Mrs. Louisa Hurst Ball, born September 29, 1817, daughter of Capt. James Hurst, an officer in the Revolutionary War; and wife of Thomas Ball, lived her married life at ‘Bayview’ and died about 1910.  Her mind was clear, and she retained a wonderful memory until she died.  The last owner of the manor house was Mr. Robert J. Dameron, a great-grandson of Col. Thomas Dameron.  In his later years he was quite generally called ‘Uncle Robert.’  Mrs. Ball wrote, ‘Uncle Robert’s house was called, after it was sold, the ‘Brick Walls.’  I remember two very large high-pitched rooms, with a wide entrance hall between.  The entrance doors to the hall were double, large and tall.  The whole home had the effect of spaciousness, and the windows were unusually large and deep with seats in them.  The staircase was wide and, as it opened on the second floor, a more extensive apartment or hall spread out, giving an idea of airiness and space.  On this hall opened the sleeping chambers.  In the old days there was much gaiety here and tradition tells of the candle lighted ‘great hall,’ where the minuet was danced, while the negro fiddlers played and a generous hospitality was dispensed, with laughing colored servants looking on and serving the guests, with genuine enjoyment.  The negroes were treated indulgently always among Virginians.

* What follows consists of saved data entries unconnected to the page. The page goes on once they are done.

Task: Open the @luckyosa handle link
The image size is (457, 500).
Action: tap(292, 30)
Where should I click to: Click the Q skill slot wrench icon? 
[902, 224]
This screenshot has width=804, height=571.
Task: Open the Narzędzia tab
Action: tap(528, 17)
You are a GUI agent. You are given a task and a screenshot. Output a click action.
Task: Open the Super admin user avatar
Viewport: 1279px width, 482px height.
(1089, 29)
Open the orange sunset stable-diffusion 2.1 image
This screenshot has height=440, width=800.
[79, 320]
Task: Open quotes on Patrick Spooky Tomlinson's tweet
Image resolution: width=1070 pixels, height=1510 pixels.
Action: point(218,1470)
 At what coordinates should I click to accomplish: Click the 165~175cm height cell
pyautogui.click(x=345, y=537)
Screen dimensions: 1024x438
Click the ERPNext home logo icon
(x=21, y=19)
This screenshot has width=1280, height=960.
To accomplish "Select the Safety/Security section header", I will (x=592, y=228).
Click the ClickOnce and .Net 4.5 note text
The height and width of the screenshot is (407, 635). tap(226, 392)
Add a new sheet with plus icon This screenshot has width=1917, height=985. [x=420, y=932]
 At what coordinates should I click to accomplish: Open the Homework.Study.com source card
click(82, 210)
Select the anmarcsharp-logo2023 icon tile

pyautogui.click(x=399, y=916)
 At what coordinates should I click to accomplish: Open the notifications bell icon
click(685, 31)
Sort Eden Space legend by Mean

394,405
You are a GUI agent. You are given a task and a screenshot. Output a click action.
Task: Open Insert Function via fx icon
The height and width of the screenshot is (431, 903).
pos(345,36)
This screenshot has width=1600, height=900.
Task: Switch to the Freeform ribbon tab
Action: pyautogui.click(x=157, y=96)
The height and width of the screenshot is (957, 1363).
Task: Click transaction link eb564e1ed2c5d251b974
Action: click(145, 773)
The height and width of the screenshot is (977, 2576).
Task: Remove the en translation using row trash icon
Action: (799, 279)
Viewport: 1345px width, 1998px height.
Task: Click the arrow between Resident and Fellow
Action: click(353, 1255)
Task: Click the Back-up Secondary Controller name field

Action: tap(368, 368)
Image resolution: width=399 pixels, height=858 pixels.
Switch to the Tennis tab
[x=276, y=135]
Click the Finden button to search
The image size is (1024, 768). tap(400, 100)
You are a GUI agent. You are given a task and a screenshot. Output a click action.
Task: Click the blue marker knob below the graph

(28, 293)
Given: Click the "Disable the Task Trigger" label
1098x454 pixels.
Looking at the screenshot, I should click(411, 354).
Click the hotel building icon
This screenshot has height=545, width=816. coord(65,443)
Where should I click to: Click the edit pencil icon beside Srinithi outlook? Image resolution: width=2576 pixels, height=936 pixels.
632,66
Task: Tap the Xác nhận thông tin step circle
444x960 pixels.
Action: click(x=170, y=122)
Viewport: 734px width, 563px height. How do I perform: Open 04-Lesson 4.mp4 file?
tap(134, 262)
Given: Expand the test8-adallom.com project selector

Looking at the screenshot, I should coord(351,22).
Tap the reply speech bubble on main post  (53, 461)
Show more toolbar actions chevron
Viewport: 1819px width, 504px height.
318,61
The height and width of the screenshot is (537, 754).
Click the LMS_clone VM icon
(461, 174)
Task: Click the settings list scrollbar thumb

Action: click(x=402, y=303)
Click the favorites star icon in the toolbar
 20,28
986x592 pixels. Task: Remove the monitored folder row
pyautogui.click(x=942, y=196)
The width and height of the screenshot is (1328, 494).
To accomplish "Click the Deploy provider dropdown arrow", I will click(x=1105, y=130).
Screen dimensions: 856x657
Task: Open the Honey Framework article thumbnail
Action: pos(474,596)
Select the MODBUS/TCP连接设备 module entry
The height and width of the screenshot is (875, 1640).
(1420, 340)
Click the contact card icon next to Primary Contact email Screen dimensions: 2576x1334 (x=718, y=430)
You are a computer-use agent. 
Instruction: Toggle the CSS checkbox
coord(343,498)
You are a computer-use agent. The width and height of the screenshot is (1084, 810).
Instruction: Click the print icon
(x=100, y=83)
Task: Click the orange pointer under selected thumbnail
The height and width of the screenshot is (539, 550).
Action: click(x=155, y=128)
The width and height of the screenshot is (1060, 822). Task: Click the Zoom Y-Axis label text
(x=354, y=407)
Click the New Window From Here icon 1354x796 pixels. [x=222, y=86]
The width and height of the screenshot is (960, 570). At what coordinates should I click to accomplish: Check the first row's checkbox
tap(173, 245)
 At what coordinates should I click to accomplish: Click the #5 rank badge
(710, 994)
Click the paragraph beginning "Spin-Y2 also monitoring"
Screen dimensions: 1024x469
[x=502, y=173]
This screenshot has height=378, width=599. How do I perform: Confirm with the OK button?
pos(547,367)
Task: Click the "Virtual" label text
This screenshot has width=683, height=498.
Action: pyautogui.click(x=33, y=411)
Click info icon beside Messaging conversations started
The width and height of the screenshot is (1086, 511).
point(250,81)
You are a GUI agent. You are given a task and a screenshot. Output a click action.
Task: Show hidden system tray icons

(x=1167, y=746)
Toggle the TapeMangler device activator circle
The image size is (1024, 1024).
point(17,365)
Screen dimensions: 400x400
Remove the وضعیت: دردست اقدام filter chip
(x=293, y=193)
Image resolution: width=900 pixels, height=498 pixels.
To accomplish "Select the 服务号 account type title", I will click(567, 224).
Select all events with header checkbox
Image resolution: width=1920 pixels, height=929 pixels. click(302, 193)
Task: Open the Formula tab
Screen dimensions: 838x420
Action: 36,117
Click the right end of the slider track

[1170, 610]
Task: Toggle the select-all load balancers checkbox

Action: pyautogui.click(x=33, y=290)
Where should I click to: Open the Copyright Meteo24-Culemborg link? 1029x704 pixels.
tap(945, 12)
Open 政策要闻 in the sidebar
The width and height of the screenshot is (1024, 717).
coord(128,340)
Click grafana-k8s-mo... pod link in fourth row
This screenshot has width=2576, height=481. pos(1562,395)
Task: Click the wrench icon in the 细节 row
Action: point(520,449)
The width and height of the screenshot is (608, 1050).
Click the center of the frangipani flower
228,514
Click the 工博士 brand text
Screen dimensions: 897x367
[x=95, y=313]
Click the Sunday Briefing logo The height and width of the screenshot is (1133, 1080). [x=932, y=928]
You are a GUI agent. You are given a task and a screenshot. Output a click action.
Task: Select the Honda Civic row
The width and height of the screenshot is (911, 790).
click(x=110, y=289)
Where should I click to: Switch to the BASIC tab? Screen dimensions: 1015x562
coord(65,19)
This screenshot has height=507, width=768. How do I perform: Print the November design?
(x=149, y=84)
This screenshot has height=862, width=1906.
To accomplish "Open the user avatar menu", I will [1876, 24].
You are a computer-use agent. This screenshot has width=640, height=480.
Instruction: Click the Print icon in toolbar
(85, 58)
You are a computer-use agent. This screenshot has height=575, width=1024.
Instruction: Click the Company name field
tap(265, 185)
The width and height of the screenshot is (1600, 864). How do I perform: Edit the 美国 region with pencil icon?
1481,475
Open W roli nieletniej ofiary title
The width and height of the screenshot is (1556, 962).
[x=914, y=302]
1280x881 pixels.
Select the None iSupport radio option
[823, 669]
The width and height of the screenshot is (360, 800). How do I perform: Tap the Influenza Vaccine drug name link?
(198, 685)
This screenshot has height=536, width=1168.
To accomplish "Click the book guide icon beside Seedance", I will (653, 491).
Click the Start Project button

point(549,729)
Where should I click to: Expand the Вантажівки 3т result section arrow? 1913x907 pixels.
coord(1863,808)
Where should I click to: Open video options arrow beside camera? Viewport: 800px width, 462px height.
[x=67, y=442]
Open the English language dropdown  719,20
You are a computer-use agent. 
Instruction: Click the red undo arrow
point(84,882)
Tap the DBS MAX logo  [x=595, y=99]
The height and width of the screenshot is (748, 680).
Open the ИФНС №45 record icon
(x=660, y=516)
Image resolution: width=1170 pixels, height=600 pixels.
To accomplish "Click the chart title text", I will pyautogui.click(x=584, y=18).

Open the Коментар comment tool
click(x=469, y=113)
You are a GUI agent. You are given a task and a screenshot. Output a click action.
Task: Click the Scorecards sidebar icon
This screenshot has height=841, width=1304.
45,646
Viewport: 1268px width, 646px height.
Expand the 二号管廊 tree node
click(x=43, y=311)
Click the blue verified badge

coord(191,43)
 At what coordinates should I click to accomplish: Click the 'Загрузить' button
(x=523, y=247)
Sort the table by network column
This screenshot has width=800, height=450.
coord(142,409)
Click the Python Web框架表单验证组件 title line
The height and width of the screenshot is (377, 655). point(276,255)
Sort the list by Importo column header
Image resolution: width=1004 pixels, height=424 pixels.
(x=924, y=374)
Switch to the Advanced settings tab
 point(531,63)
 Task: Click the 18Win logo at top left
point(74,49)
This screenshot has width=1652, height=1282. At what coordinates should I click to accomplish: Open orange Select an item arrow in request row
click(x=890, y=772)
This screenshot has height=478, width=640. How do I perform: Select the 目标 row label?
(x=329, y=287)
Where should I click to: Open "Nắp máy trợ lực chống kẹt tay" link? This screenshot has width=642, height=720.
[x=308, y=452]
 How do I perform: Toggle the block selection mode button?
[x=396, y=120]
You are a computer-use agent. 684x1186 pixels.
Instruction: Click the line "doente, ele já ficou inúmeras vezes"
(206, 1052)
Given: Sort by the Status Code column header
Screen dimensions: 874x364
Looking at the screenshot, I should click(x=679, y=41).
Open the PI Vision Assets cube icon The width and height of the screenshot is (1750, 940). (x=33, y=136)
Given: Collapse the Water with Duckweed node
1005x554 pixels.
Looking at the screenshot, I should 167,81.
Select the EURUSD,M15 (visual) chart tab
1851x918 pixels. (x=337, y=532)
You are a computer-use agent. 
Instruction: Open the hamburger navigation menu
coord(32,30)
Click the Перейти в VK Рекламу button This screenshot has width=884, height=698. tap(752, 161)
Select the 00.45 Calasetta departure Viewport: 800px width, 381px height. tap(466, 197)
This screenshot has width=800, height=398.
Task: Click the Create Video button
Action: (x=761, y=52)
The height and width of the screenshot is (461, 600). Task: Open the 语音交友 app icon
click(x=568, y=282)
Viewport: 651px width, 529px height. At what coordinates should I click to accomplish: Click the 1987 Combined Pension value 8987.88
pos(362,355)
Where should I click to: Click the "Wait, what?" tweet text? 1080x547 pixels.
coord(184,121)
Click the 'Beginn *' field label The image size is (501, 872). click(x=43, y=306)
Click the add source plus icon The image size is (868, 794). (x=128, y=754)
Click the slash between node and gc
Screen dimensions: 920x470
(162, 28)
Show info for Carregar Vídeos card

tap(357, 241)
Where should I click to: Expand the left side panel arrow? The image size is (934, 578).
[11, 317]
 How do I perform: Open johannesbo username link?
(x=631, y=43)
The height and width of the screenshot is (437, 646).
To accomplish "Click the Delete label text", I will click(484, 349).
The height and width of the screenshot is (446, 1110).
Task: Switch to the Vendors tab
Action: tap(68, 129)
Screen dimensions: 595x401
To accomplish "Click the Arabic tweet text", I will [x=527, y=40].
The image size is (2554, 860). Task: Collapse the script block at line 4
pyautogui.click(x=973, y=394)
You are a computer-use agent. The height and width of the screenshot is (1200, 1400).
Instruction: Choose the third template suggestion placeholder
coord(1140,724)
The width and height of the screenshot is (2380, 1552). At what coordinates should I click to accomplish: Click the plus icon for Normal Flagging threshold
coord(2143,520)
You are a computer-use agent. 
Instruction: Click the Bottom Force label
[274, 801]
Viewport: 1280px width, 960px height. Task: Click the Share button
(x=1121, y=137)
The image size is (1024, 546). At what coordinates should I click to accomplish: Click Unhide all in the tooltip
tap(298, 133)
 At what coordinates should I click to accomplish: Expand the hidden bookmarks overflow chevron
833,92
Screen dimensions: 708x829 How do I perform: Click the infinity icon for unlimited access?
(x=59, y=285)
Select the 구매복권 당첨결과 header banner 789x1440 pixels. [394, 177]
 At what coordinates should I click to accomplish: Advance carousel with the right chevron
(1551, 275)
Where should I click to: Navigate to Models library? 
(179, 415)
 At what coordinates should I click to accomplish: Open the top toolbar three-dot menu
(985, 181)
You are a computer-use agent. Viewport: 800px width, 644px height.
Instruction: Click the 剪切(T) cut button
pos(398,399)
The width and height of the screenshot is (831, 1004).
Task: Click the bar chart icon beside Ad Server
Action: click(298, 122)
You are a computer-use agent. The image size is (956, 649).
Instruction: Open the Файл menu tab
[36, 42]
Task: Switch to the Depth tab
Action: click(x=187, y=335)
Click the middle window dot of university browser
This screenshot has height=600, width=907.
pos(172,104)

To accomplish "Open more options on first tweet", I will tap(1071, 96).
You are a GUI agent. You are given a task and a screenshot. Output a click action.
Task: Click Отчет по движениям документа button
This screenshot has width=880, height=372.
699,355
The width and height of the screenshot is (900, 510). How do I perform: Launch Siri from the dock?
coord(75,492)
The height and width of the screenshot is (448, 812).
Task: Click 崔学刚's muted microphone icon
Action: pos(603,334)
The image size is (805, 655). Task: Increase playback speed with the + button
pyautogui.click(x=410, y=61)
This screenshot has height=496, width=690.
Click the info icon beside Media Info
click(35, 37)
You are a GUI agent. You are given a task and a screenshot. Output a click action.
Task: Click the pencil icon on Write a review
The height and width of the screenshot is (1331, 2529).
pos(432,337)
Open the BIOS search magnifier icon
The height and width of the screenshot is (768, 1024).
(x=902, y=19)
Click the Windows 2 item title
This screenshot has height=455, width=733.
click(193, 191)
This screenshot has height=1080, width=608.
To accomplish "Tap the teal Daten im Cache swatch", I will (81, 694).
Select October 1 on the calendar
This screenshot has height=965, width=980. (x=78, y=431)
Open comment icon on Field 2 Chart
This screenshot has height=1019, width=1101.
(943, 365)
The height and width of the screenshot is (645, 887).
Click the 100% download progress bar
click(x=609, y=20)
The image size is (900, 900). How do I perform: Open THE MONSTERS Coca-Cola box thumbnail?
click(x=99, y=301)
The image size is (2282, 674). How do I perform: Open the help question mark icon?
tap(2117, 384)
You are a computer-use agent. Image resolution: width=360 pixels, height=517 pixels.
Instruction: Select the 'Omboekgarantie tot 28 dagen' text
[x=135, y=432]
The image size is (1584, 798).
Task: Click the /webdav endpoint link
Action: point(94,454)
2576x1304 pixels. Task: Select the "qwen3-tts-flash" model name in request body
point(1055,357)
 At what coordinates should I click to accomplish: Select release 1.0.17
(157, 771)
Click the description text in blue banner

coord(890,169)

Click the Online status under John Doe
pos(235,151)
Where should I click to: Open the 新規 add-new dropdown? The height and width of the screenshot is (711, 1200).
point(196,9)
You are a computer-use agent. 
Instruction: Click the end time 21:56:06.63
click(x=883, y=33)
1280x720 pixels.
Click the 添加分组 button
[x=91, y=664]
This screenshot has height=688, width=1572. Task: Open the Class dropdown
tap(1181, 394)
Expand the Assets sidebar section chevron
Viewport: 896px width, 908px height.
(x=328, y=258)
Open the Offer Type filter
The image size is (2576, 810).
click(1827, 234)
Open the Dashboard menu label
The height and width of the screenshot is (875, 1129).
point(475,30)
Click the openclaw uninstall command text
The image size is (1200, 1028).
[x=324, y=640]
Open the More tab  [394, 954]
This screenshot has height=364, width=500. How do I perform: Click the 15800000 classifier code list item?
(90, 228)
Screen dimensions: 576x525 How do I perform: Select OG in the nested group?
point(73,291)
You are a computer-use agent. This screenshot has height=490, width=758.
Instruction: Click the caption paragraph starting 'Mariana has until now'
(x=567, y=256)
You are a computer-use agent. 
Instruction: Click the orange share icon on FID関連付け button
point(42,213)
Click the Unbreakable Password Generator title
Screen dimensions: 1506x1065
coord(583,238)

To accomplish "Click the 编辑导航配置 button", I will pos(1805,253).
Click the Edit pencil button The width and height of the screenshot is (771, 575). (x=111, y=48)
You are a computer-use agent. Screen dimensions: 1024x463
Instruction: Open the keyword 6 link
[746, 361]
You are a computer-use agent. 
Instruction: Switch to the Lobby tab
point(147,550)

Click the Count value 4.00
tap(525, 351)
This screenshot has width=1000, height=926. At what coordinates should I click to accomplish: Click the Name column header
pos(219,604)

Mrs. Sarah Wooters raised in this old house and a ward of her great-uncle Mr. Robert Damron, mentioned above writes, ‘The front of the dwelling faced toward the highway, and the back to the sea.  As I remember, the ‘house’ had ten rooms–including the big halls.  There was a kitchen away from the house, and the little colored children used to come running across the yard with the dishes of food.  This was always a source of great pleasure and excitement to them.

I remember best the old fire place at the end of the hall, so large that you could put a fence rail in it.  Uncle Robert used to have family prayers in the hall, with all the negroes gathered in.  His prayers were long and the youngsters always went to sleep.  There were fruits of all kinds on the place.

After the death of Uncle Robert Dameron, as he was called, the place passed into the possession of John H. Harding.  A new home was built on another site and the old brick manor house that had stood for about 125 years was pulled down, though it remains a landmark in the affectionate memory of the country side now called Ball’s Neck.2

The above is taken from the appendix of The Dameron-Damron Geneology, by Helen Foster Snow, where Mrs. Snow documents the references she used in compiling the Dameron-Dameron geneology.

map showing Dameron Marsh in Northumberland County, Virginia

The only geographical site in Northumberland County that still carries the Dameron name is Dameron Marsh, a hook-shaped spit of salt water marshland jutting into the Chesapeake Bay.  The 316-acre Dameron Marsh Natural Area Preserve is one in a series of protected lands that line the western and eastern shore of the Chesapeake Bay in Virginia.  There is also a Dameron Road near Kilmarnock.

  1. Keach, O. A. “Dameron Family.” Tyler’s Quarterly Historical and Genealogical Magazine, Oct. 1922, p. 117.

  2. Snow, Helen Foster. The Dameron-Damron Genealogy. Helen Foster Snow, 1953.